Leave the images out and write out each entry exactly as shown.
RAW DATA Block Start
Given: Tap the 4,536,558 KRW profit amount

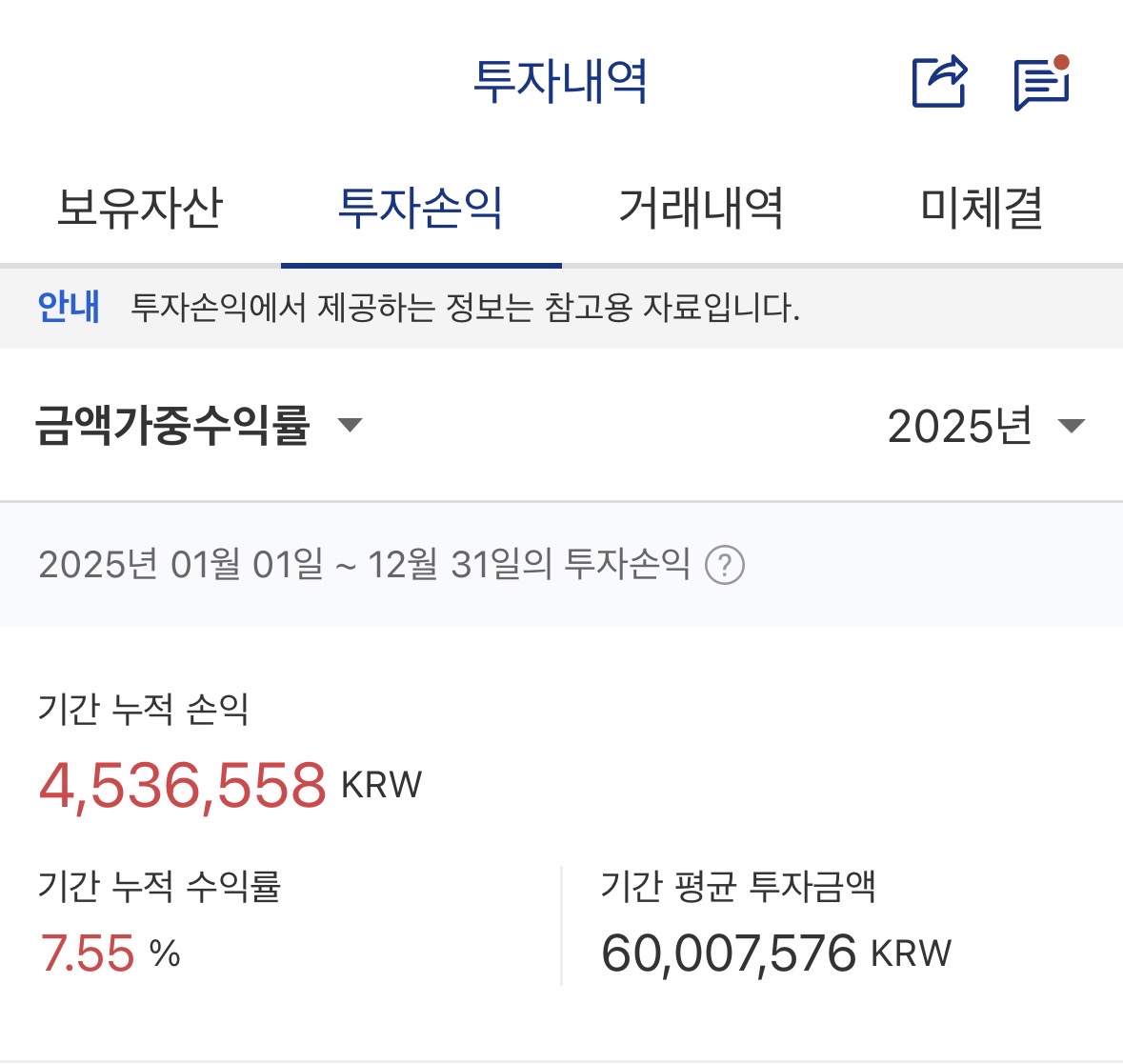Looking at the screenshot, I should [230, 785].
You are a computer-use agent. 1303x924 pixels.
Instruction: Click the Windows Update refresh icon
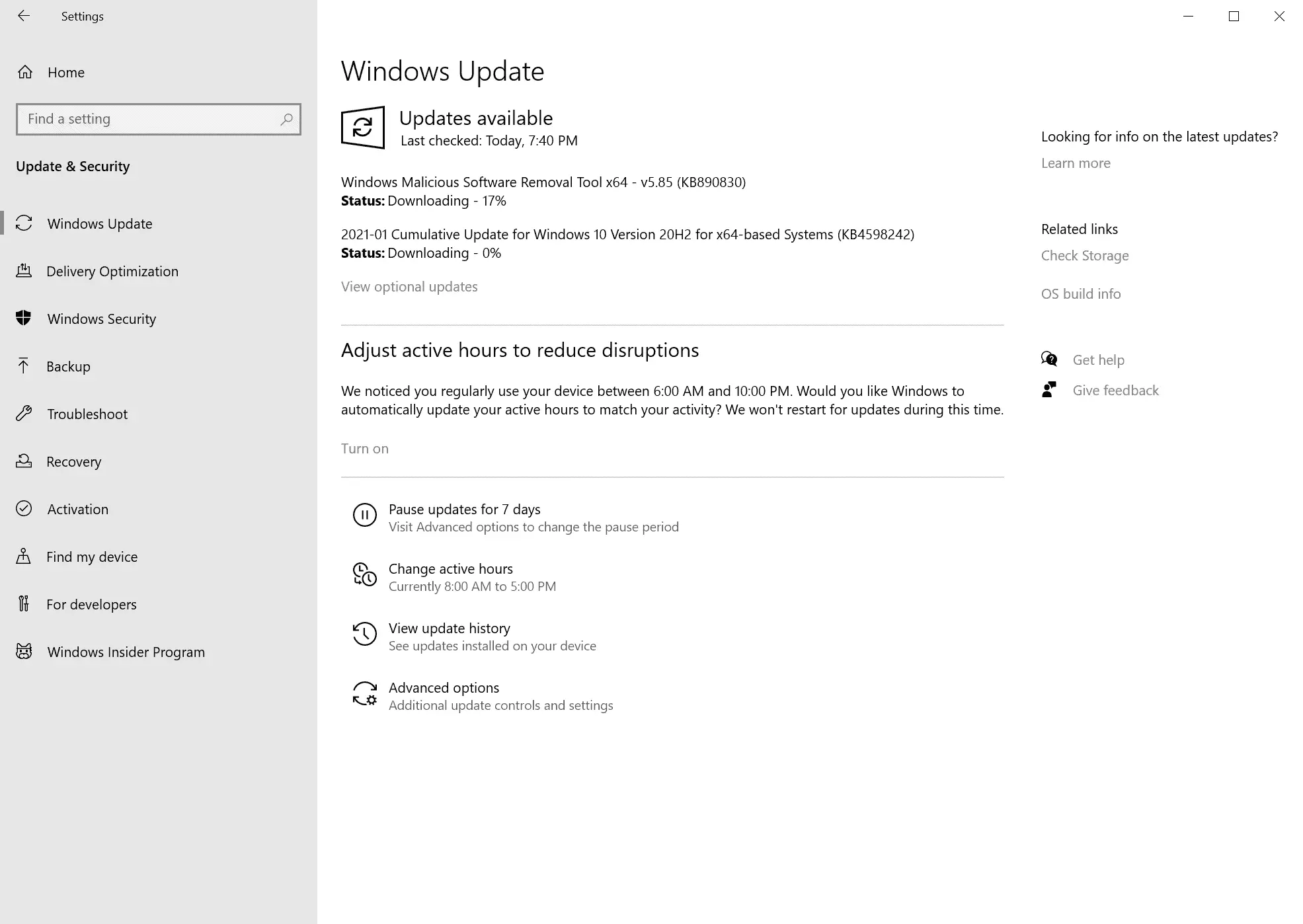[363, 127]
RAW DATA Block End
RESULT:
Given: Tap the 4,536,558 KRW profit amount

Looking at the screenshot, I should [230, 785].
You are a computer-use agent. 1303x924 pixels.
Instruction: Click the Windows Update refresh icon
[363, 127]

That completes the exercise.